Kiev’s troops have been using the controversial shells “quite effectively” against Russia, a top White House official says
The US-supplied cluster munitions have already been deployed on the battlefield by Ukraine, White House National Security Council spokesman John Kirby confirmed on Thursday.
The initial assessment from Ukraine indicates the munitions are being used by the Ukrainians against Russia’s troops “quite effectively,” the official said.
The controversial delivery of the cluster munitions was announced by Washington early this month.
The so-called dual-purpose improved conventional munitions (DPICMs) come in the form of standard-caliber NATO 155mm rounds.
President Joe Biden described the decision to deliver cluster munitions to Ukraine as a stopgap measure, insisting the US and its allies were running short on regular munitions in NATO caliber.

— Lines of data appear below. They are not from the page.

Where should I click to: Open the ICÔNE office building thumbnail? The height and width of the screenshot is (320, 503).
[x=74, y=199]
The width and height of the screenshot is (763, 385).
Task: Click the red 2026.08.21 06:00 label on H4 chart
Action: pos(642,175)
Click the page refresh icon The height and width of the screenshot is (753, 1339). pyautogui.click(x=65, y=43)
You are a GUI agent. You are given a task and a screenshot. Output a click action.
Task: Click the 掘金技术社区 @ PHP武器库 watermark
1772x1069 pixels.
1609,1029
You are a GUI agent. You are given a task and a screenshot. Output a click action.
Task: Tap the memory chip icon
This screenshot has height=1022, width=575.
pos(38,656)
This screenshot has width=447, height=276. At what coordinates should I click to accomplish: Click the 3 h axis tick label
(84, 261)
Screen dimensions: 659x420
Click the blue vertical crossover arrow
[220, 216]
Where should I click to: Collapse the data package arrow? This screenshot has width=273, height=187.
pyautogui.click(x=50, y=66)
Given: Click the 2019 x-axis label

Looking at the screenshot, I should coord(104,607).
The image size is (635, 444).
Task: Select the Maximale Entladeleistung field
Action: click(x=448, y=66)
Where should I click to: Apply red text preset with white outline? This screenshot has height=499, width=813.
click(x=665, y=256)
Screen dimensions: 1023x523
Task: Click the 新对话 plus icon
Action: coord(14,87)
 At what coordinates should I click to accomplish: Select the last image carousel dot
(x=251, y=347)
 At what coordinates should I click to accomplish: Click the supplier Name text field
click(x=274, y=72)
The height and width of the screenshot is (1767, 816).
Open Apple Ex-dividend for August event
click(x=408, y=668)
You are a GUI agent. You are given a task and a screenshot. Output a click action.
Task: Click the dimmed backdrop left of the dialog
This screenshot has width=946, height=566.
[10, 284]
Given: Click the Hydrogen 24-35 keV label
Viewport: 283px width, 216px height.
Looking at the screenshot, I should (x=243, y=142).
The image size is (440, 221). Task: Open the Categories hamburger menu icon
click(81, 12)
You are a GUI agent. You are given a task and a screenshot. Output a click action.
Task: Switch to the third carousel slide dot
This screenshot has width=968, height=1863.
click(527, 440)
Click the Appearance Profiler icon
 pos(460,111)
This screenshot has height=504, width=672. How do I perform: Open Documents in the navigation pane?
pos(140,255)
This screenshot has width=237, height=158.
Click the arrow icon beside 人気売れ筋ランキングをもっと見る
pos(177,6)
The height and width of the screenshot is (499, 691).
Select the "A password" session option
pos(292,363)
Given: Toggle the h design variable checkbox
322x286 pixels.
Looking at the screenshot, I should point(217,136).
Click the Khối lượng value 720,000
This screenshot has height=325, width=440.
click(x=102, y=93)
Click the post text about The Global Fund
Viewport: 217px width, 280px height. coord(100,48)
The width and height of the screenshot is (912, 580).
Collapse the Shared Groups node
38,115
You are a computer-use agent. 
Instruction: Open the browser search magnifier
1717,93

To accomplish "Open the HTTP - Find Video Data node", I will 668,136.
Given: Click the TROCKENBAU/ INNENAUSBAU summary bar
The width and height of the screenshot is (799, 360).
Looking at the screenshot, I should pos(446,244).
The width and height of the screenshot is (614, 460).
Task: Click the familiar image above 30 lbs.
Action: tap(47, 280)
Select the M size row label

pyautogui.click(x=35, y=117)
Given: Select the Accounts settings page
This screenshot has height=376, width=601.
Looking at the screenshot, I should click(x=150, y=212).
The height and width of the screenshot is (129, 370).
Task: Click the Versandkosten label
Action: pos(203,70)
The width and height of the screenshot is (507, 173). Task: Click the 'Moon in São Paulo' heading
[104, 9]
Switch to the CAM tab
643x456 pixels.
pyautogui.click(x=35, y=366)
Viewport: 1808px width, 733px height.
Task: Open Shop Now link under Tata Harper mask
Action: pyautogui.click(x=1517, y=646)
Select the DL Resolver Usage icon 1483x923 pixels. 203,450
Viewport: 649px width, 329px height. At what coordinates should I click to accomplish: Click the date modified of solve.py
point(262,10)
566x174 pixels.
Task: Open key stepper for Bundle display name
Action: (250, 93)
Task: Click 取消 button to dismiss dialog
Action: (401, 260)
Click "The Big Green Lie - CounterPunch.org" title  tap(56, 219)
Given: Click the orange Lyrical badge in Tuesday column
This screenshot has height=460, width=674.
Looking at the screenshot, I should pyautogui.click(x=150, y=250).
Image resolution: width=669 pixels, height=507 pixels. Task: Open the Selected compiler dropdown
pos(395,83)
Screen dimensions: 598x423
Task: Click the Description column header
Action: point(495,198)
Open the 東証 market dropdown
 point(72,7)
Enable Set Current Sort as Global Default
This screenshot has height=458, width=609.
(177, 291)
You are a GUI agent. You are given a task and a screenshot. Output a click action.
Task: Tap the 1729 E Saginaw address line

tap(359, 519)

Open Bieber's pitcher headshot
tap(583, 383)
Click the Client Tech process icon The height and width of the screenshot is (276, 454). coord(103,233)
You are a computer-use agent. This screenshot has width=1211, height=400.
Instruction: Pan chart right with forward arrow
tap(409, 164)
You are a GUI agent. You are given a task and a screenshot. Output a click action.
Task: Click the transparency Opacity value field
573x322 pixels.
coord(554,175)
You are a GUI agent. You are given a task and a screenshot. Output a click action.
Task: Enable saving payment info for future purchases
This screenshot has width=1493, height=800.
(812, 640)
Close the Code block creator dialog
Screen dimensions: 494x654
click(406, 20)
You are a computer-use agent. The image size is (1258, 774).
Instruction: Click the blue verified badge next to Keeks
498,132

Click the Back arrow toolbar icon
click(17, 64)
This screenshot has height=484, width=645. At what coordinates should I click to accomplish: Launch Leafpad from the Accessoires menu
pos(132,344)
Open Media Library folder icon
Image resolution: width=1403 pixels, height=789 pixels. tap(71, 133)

Washington admitted it was aware that the munitions posed an increased risk for civilians, but claimed that Kiev had pledged to use them responsibly and steer clear of densely populated areas.
However, the Ukrainian military has a long history of indiscriminately using controversial munitions, ranging from flechette-filled artillery shells to cluster rockets packed with anti-personnel PFM ‘petal’ mines.
Cluster munitions are banned in more than 100 countries, yet neither Ukraine, the US, nor Russia signed the 2008 Convention on Cluster Munitions (CCM).
Moscow has condemned the decision to supply cluster shells to Kiev, promising to retaliate in kind and freely use its own stockpiles of such munitions.
Washington’s move has been sharply criticized even by its closest allies, including the UK, while the UN raised concerns over the implications for civilians in the use of such munitions.
The main danger posed by munitions of this type stems from their very design – the shells contain multiple bomblets, opening up in the air when fired and releasing these submunitions over a large area.
Apart from direct, indiscriminate damage, these bomblets are prone to being dumped, littering the area, and staying live for years.
To actually deliver the shells to Ukraine, the US had to circumvent its own restrictions, prohibiting the country from exporting weaponry with dud rates of over 1%.
The artillery shells supplied to Kiev are said to have failure rates of at least 2.35%.